A few weeks ago I worked my last day at Disqus, the number one commenting system on the internet. My time with the company was the most exciting and educational two years of my career. I never thought it was possible to learn so much about something so seemingly simple as comments. Disqus is now used on millions of websites and is served to billions (with a "b") of unique users every month. Here are some of the lessons I learned while helping design the "web's community of communities."
1. You will never fully understand or appreciate how to build a social network until you try building one yourself.
I have a new found respect for Twitter, Facebook, and the other big social networks. Never again will I be so quick criticize a product for "changing things up" on the users. It's not an easy thing to grow a product like Disqus. I'm thankful that I had a network such a big network to use as my design playground. (And even Twitter and Facebook don't give you as big of a network to experiment on without jumping through hoops.)
2. Every designer should try designing and building modular components that create bigger products.
This is something that can usually only be fully learned while working on a big social product like Twitter, Facebook, Linkedin etc... and I learned it at Disqus, with at a team of less than 80 people and a network of millions of sites and billions of unique users. I don't think most people could say the same about the companies they've worked for.
3. It’s near impossible to have a product that is completely consistent at any one time.
Unless your team is extremely abundant in resources, it will be hard to keep everything consistent at all times. Unless inconsistency is breaking the usability of the product, strive for perfection within components but accept that you may never fully achieve a universal utopia. Continually evolve your design language and as you re-visit old components, update them to the new language. (A rare exception may be when the product is undergoing a major redesign.)
4. The more a designer is engineering, the less they are designing.
It’s useful for designers to understand how to build, but that doesn’t mean you have to be building all of the time. Designers should have a strong technical understanding, but they also need to be thought leaders within their teams. (Pushing polish code should be expected though!)
5. Designers must stay 2 steps ahead.
Similar to #4, designers are the source of the waterfall from which the team is replenished. They need to explore the paths before the team decides which to take. Over time, a designer will realize there is almost always another path to explore. That's what makes design so challenging.
6. "Unicorns" who aren't "T" shaped don't scale.
Often designers who can code are considered "unicorns" because of their rarity. It's great to start a company with designers possessing a wide skill-set. However, as companies mature, designers must also learn to specialize in one thing they can do really well. In the end, I've changed my personal definition of what I consider a "unicorn" to someone who is rare, whether it be an illustrators or systems designer, a "unicorn" is just someone who is rare and exceptional, not necessarily multi purposeful.
7. Don’t worry about hiring people who are better than you at everything. Find the “one thing” they can bring to the table and do better than you.
Again, in an early-stage company you might need people who can do everything. Hire specialists when you're beyond that point. I want to work with a team of trained snipers and assassins, not polymath handymen. I'm proud of where the Disqus design team is today. Each person brings something unique to the table. Keep looking for that "one thing" in future candidates.

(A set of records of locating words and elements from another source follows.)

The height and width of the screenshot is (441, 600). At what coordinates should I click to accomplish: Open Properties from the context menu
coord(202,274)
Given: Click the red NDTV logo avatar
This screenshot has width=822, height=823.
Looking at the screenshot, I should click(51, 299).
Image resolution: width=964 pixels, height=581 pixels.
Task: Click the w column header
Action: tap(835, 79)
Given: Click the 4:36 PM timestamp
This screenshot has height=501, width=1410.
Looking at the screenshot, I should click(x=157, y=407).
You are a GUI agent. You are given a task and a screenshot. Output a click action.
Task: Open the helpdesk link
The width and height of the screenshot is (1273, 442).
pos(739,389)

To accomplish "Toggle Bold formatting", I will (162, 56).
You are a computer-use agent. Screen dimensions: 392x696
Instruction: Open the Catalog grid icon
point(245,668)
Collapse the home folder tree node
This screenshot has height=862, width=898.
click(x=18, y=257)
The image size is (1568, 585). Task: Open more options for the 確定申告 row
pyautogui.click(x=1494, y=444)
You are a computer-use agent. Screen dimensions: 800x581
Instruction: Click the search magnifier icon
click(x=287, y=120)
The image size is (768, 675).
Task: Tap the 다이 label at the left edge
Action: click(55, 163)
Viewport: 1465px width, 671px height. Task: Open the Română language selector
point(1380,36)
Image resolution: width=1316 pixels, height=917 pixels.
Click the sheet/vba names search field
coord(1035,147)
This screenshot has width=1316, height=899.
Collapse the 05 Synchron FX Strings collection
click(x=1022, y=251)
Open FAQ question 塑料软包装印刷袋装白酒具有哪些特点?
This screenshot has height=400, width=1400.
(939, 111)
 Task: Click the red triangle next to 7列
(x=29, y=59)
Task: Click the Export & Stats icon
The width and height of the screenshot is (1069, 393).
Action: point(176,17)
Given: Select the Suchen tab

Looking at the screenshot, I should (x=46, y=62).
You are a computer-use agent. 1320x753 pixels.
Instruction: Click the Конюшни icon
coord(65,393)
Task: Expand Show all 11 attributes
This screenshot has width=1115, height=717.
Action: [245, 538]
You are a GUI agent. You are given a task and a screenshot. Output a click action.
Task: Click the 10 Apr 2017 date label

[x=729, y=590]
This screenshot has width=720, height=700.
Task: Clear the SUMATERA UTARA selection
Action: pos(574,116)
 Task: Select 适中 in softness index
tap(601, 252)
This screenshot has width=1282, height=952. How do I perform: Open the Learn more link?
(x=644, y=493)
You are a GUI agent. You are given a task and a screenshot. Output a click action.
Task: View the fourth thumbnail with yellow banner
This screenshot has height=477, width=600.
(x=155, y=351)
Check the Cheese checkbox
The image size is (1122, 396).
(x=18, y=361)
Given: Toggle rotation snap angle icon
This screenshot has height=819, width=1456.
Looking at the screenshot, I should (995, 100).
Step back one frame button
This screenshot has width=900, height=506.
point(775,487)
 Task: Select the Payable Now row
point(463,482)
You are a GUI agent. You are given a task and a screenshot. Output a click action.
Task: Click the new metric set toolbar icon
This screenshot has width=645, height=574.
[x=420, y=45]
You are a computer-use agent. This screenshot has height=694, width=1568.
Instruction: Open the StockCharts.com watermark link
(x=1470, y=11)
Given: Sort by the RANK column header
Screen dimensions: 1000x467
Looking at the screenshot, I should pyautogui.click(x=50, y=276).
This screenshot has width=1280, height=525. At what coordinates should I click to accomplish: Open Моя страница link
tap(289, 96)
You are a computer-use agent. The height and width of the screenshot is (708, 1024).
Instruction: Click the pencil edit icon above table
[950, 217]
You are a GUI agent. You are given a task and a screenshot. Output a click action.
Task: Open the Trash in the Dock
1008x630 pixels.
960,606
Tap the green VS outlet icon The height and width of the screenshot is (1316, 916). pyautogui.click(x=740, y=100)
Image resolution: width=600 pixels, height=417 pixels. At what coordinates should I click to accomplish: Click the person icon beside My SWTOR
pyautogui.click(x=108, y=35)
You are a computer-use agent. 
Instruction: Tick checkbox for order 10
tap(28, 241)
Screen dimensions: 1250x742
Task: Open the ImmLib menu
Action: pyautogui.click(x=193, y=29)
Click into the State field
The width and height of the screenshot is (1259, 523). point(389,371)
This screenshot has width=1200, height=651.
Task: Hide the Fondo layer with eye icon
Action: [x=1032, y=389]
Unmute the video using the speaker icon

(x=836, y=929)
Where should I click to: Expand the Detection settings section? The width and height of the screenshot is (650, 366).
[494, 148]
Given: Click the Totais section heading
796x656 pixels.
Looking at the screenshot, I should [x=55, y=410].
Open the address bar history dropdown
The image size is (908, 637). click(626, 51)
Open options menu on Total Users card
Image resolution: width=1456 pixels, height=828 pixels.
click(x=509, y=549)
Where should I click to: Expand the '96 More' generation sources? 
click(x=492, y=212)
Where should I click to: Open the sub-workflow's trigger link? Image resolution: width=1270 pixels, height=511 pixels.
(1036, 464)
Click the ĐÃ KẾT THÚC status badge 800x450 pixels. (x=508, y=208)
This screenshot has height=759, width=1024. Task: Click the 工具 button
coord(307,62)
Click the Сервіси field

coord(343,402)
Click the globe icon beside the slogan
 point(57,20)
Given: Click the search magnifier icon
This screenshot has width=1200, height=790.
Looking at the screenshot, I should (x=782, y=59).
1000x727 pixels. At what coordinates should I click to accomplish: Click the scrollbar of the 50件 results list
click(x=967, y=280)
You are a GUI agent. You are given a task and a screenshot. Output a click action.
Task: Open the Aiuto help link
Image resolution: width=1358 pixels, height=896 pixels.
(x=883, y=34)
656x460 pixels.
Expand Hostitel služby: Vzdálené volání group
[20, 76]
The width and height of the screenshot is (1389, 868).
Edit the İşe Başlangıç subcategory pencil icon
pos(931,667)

8. Your intuition will eventually fail. Realize you can't always be right.
There's a lot of cocky designers in the industry. I was one (and can still occasionally have my moments). When you have a playground as big as Disqus, you can test out your intuition. Designers won't always be right, and should have methods to test their ideas.
9. Engineers should teach engineers Git, designers should teach designers Git.
If you're left-brained, learn from someone who thinks like you. The same can be said for us lowly right-brainers. Some people learn best verbally, others learn best visually.
10. Make friends outside of your role. Learn from each other.
Designers are generally right brained and engineers are usually left brained. When you pair the two, you get something special, you harmonize. And you might also end up with a really great friend, like I did.
11. Start with user stories and goals.
When I first joined, I was shooting from the hip. I'd take a guess at what the problem might be and I'd fix it for myself, not the user. It's important to find the core problem and then approach it from the perspective of your user.
Get to the why before the how.
12. The details matter, and if you ignore them, they will build up.
Like many products, we went a long time without fixing the "little" things. Over time, the outcries of frustration from thousands of users started to pour in. This happens with most big products. I think it's best to fix the little things whenever possible, and we've learned that the hard way. Props to the team for taking initiative to polish Disqus, even when it was a chore.
13. Work with support more.
Find the little sparks and extinguish them before they start a fire. Do this by listening to support more. Build an analytics dashboard, which normal people can understand… At the primary metric, include support tickets!
14. Enjoy the free lunches, fully-stocked fridges, and the parties. You never know what you have until it’s gone.
While other industries are suffering and collapsing, we are thriving. We are spoiled. Take a deep breath, soak it in, and appreciate it. That Github ticket you've been avoiding doesn't seem so bad now, does it?